→ **Your goal**
Can you repeat the passage of the reconnaissance appendix word for word, starting with "b. Readers should" and going on through "vehicles, or sensors."?

→ **Document extract**
**********
RECONNAISSANCE: CATEGORIES, CAPABILITIES, AND LIMITATIONS

1. Background

a. This appendix provides an expanded discussion of the categories of reconnaissance, with specific emphasis on the capabilities and limitations of each category. Also included are samples of selected imagery reconnaissance products (photo and infrared) which are intended to familiarize the reader with the basic characteristics of the images.

b. Readers should note that the capabilities and limitations of the categories of reconnaissance described in this appendix are generic and are not associated with specific reconnaissance systems, vehicles, or sensors.

c. There are four general categories of reconnaissance: visual, imagery, electronic, and weather. Imagery reconnaissance is further subdivided into optical and non-optical imagery.

2. Visual Reconnaissance

a. Sources. Visual reconnaissance can come from a wide range of sources and simply entails an observer reporting on what is seen. At surface level, the source could be an individual, a reconnaissance unit, SOF team, naval surface or subsurface vessel. Aerial sources may be a variety of aircraft types and missions. A passing strike aircraft, airborne FAC, escort aircraft, or dedicated reconnaissance aircraft could provide visual recce information.

b. SOF

    (1) SOF forces are a valuable reconnaissance asset. A special reconnaissance (SR) mission can benefit a wide range of users. SOF conduct SR missions when there is a need to obtain or verify information about enemy capabilities, intentions, and activities or to gather data about meteorological, hydrographic, or geographic characteristics of an area. SR missions complement national and theater assets through border reconnaissance and deep penetration missions to obtain specific, time-sensitive information of strategic and tactical significance. SR may complement other collection methods where there are constraints of weather, terrain-masking, hostile countermeasures, and/or other systems availability.
**********
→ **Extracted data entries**
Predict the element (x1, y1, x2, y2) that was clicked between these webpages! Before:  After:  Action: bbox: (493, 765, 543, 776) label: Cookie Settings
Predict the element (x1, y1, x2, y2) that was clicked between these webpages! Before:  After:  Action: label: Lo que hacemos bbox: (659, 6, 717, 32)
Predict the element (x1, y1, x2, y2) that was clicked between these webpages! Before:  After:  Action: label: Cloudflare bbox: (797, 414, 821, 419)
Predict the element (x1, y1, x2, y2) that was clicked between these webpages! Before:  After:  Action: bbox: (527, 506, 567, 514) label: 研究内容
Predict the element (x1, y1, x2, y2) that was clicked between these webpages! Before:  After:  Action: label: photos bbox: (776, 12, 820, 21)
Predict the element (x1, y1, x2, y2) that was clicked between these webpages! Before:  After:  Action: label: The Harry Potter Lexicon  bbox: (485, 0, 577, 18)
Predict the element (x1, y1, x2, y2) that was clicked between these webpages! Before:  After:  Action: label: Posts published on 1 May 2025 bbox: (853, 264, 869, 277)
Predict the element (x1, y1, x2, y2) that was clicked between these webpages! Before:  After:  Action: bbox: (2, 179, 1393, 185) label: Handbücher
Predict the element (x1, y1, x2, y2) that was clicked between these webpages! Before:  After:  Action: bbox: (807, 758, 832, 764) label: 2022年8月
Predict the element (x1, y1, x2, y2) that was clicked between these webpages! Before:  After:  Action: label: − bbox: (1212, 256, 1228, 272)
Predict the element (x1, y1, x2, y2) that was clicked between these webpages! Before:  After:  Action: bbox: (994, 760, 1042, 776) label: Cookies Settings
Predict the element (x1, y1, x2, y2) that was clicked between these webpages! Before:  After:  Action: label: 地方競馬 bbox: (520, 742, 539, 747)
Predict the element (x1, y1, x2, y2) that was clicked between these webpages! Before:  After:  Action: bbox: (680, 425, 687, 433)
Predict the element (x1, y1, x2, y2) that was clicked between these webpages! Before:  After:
**********
→ **Solution below**
b. Readers should note that the capabilities and limitations of the categories of reconnaissance described in this appendix are generic and are not associated with specific reconnaissance systems, vehicles, or sensors.